Михаил невесело усмехнулся.
– Парень он вроде честный, хороший...
– Тятя, боюсь я... Не отправляй меня отсюда...
– Эх, ну и дела... И можно, конечно, Боегу на год отсрочить, да что толку? Тебе уход нужен, призор, а здесь чего? Я, да ратники, да монахи... Опять же, ведь и не быть тебе в Чердыни весь век, все равно увезут... Лучше – сызмальства с пармой свыкнуться. Да-а... Не меня сюда надо – мать...
Михаил думал.
– Как велишь, тятя, так и сделаю, – тихо сказала девочка.
Михаил погладил ее острые коленки под одеялом.
– А вдруг вогулы в набег пойдут? – вслух размышлял он. – Или бунт? Или татары? Или снова московиты?.. Кудымкар – он безопаснее, надежнее...
Михаил все сидел и думал, молчал, молчал, а уж лучина, затрещав, погасла, и Аннушка, наплакавшись, тихонько заснула у него под боком и улыбалась во сне.
Утром Чердынь узнала, что князь отдает свою дочь в жены Кудым-Боегу. Но ни Боега, ни князя в Чердыни уже не было.
Взяв с собой Калину, они тайком от всех переплыли Колву и ушли в парму.
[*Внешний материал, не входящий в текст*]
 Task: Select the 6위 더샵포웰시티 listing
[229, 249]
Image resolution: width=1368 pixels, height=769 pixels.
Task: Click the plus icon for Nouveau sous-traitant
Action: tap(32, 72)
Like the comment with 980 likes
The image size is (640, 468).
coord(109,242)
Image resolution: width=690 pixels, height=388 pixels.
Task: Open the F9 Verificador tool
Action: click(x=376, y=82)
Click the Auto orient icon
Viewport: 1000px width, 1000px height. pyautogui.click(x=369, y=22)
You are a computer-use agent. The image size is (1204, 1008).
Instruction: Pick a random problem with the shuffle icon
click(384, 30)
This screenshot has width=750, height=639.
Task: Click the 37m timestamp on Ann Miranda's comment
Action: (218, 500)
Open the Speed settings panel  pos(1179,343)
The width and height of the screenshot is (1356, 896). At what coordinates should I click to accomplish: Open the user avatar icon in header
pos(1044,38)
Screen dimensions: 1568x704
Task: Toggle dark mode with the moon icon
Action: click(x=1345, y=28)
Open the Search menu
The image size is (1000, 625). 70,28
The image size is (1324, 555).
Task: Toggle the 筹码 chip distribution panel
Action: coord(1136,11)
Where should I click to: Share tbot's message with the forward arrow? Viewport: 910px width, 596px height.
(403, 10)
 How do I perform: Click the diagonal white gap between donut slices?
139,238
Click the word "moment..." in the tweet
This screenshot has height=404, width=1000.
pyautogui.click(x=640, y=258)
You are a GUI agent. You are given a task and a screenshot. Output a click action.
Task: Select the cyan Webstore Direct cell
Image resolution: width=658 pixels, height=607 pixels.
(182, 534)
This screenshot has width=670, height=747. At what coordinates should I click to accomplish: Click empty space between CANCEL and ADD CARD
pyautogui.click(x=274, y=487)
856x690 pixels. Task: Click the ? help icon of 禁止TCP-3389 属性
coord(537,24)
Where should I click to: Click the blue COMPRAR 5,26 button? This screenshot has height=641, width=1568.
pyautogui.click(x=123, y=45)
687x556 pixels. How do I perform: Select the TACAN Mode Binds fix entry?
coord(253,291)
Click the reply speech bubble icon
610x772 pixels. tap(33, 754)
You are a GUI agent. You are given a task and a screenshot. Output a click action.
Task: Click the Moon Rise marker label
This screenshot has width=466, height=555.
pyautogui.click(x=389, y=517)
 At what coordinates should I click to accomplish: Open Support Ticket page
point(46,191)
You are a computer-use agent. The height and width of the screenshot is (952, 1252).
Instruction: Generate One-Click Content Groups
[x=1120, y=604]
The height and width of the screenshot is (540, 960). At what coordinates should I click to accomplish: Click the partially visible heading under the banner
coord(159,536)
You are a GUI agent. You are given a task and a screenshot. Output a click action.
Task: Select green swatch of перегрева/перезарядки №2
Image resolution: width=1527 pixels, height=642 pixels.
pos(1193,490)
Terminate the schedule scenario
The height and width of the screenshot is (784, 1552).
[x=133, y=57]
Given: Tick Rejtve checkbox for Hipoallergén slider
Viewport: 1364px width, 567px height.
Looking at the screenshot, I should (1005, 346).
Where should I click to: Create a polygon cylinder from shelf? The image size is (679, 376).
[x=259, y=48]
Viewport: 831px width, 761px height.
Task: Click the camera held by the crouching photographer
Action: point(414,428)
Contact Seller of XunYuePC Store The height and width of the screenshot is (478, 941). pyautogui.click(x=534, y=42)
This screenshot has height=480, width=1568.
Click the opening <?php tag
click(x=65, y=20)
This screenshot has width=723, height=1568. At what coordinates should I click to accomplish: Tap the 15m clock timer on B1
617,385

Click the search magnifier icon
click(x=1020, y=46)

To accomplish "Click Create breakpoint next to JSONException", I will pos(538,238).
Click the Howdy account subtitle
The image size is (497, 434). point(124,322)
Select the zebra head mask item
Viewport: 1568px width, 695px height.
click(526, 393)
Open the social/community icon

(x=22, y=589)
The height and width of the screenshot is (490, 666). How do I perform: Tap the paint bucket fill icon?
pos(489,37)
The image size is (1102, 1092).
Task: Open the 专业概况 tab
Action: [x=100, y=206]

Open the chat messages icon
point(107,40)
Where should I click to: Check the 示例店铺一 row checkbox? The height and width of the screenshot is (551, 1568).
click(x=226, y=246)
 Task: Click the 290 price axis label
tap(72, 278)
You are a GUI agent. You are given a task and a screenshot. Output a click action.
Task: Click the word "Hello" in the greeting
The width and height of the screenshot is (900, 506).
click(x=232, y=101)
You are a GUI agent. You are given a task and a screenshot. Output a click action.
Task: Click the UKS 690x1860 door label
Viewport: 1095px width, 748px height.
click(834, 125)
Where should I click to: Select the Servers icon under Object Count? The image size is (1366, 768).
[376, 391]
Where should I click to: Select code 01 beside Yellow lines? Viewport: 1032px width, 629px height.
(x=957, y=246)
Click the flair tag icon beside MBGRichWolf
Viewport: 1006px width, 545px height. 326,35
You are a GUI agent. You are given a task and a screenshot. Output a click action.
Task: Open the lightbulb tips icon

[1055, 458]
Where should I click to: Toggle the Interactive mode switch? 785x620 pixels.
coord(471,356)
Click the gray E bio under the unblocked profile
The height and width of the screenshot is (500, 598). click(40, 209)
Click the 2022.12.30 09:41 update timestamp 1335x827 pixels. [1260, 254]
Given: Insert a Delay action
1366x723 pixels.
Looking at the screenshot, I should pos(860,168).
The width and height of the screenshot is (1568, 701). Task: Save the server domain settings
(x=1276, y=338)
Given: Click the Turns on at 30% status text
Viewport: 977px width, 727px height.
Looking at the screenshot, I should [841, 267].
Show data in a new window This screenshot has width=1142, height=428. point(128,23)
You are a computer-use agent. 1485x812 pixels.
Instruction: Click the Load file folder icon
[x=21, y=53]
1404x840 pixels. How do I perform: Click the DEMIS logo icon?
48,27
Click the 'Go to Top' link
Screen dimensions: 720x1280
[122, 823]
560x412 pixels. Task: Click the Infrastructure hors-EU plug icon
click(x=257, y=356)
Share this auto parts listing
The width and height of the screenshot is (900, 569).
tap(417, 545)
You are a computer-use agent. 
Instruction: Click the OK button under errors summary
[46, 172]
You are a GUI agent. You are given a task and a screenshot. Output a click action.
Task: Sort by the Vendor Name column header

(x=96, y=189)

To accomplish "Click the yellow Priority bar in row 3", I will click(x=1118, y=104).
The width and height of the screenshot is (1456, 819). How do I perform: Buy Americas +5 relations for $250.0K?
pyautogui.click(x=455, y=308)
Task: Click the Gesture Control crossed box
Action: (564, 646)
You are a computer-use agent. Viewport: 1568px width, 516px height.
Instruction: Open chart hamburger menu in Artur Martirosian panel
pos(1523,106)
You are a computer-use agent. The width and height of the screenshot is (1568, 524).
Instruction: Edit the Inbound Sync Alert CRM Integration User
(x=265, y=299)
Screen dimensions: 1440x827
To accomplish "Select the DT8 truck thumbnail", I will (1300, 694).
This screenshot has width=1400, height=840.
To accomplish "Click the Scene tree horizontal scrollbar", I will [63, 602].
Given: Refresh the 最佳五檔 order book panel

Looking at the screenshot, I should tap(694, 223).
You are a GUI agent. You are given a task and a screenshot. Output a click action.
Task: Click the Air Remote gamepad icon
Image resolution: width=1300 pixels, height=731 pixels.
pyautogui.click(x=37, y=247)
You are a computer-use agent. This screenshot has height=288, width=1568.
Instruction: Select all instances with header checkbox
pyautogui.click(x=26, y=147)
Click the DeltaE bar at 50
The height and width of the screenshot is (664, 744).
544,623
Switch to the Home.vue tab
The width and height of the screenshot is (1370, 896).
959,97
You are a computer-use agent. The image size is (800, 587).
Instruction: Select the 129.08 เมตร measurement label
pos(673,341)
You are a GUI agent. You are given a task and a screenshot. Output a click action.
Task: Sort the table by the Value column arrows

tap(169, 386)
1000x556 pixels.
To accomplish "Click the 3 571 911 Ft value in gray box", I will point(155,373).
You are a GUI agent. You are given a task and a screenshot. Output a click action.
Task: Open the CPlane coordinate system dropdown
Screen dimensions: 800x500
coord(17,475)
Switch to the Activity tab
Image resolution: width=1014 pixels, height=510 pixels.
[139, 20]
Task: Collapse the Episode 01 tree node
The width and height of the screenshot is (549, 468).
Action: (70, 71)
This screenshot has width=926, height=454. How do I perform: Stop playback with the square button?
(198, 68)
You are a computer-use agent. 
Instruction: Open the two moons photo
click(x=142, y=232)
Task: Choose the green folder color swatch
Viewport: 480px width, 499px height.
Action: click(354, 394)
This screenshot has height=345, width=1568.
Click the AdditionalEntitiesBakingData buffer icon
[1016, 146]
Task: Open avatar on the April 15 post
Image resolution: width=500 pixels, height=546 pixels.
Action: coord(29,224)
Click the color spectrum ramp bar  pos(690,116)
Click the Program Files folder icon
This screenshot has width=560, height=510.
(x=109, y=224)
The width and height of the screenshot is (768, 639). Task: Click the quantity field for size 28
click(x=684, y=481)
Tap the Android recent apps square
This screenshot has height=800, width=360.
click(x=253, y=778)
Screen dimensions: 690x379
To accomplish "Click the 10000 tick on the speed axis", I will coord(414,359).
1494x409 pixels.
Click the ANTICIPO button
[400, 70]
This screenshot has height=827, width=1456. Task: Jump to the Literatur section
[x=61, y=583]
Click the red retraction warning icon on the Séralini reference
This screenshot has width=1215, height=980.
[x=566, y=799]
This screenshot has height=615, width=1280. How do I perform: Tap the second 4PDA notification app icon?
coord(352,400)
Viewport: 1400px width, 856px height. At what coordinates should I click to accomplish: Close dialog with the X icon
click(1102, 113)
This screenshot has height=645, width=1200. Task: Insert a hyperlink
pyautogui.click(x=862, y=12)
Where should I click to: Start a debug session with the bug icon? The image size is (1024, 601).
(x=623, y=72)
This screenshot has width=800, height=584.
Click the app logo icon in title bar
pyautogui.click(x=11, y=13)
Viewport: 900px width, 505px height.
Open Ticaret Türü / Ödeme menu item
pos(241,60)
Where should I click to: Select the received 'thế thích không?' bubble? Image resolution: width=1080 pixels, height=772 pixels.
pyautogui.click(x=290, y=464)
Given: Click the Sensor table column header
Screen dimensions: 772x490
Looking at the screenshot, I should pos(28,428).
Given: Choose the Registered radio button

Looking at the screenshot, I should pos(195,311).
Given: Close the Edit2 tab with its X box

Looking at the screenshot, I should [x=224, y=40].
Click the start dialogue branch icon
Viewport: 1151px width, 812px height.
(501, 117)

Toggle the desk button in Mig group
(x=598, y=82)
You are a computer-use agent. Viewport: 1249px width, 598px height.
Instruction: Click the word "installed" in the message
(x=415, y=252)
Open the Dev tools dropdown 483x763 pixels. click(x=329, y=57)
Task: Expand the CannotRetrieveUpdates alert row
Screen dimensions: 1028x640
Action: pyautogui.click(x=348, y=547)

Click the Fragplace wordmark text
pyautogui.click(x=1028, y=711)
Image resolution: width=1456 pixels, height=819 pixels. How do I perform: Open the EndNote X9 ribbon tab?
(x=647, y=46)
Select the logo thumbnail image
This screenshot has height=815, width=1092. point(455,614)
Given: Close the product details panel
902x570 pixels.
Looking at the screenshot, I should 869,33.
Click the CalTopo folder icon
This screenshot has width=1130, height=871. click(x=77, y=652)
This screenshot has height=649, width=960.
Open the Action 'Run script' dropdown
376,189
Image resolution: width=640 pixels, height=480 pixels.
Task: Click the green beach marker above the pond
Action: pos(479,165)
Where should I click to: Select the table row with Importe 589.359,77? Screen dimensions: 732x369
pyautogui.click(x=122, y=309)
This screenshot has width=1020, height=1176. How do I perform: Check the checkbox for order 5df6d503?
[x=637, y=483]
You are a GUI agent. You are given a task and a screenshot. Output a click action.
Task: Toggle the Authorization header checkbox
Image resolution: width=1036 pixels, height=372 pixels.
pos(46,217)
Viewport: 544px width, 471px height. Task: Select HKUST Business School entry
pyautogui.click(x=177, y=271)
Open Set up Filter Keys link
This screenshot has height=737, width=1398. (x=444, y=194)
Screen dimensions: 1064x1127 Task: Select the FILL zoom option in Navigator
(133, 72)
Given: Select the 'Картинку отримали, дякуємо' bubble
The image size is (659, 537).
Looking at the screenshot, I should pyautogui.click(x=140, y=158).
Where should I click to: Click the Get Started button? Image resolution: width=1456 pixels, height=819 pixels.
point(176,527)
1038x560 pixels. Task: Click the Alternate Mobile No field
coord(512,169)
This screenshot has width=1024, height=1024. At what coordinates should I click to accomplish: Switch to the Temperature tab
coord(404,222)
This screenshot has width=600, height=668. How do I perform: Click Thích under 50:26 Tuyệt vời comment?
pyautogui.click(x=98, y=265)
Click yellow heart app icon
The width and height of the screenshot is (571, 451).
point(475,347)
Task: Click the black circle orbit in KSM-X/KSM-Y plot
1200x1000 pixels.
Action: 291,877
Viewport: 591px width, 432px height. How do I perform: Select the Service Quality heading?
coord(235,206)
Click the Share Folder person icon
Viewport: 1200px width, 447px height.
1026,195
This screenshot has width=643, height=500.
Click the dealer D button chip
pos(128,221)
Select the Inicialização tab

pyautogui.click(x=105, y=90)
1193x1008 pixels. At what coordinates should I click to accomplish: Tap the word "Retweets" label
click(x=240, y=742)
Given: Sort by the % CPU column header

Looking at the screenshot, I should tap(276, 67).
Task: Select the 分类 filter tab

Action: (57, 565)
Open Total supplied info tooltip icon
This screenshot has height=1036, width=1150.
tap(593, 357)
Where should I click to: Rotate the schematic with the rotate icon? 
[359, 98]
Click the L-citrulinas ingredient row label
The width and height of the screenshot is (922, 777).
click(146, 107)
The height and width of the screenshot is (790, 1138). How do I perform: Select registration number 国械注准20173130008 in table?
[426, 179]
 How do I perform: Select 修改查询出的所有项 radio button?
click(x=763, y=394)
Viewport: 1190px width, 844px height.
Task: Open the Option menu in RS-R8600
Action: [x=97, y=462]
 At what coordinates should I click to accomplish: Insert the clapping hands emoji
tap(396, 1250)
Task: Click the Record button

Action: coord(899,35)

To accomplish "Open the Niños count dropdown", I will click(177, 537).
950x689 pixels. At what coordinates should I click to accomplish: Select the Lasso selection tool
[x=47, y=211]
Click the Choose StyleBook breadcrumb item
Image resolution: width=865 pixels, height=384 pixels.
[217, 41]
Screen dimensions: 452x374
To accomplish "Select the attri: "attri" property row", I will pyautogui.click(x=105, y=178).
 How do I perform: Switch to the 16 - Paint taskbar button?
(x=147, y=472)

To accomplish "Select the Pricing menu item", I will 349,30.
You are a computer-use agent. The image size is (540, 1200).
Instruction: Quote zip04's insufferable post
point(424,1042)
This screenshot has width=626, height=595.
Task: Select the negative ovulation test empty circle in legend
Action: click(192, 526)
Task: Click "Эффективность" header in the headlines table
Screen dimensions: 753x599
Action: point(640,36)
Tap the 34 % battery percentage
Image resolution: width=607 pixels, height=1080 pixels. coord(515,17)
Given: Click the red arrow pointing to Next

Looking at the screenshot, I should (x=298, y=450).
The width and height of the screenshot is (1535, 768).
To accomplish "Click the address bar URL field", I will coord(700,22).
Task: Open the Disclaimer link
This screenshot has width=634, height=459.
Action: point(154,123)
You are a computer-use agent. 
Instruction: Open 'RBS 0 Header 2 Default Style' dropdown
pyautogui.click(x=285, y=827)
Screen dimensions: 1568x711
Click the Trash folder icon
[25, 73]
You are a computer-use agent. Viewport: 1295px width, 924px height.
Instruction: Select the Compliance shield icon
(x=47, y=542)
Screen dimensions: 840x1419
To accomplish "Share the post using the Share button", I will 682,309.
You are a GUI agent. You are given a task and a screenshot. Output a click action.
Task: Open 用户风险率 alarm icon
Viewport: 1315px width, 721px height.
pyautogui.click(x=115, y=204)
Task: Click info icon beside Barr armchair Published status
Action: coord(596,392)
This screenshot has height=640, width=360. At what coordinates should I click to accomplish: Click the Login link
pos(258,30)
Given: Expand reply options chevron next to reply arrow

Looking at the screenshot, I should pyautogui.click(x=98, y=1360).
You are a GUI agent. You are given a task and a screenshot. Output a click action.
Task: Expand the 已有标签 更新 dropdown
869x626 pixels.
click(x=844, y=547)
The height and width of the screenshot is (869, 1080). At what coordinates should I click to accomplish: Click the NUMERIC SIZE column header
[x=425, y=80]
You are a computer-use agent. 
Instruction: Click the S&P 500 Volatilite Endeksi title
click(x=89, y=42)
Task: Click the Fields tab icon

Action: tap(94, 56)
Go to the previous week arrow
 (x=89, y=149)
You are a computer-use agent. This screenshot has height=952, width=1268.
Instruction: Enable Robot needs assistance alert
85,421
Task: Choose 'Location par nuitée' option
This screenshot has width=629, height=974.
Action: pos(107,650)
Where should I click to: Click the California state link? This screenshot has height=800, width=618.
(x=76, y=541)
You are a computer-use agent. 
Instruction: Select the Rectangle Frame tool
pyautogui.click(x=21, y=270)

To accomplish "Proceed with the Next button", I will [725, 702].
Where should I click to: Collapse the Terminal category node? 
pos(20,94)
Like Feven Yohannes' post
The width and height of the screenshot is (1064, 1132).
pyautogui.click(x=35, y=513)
Там, где с мрачных отрогов Полюдова кряжа стекает чистая Чудова речка, они выследили и завалили медведя. Шкуру расстелили у ручья, поставили на нее столб с воткнутыми мечами, и два князя, взявшись за рукояти, стали вращать его посолонь, произнося подсказываемые Калиной древние слова клятвы. Михаил потребовал, чтобы Боег поклялся не только перед алтарем – кто знает крепость клятвы недавних язычников? – но и по-прадедовски, на столбоверчении и мече у проточной воды, и чтобы пил с золота, и чтобы ел сырое медвежье сердце, которое, пока вертели столб, истекая кровью, еще долго билось в тряпице в ручье.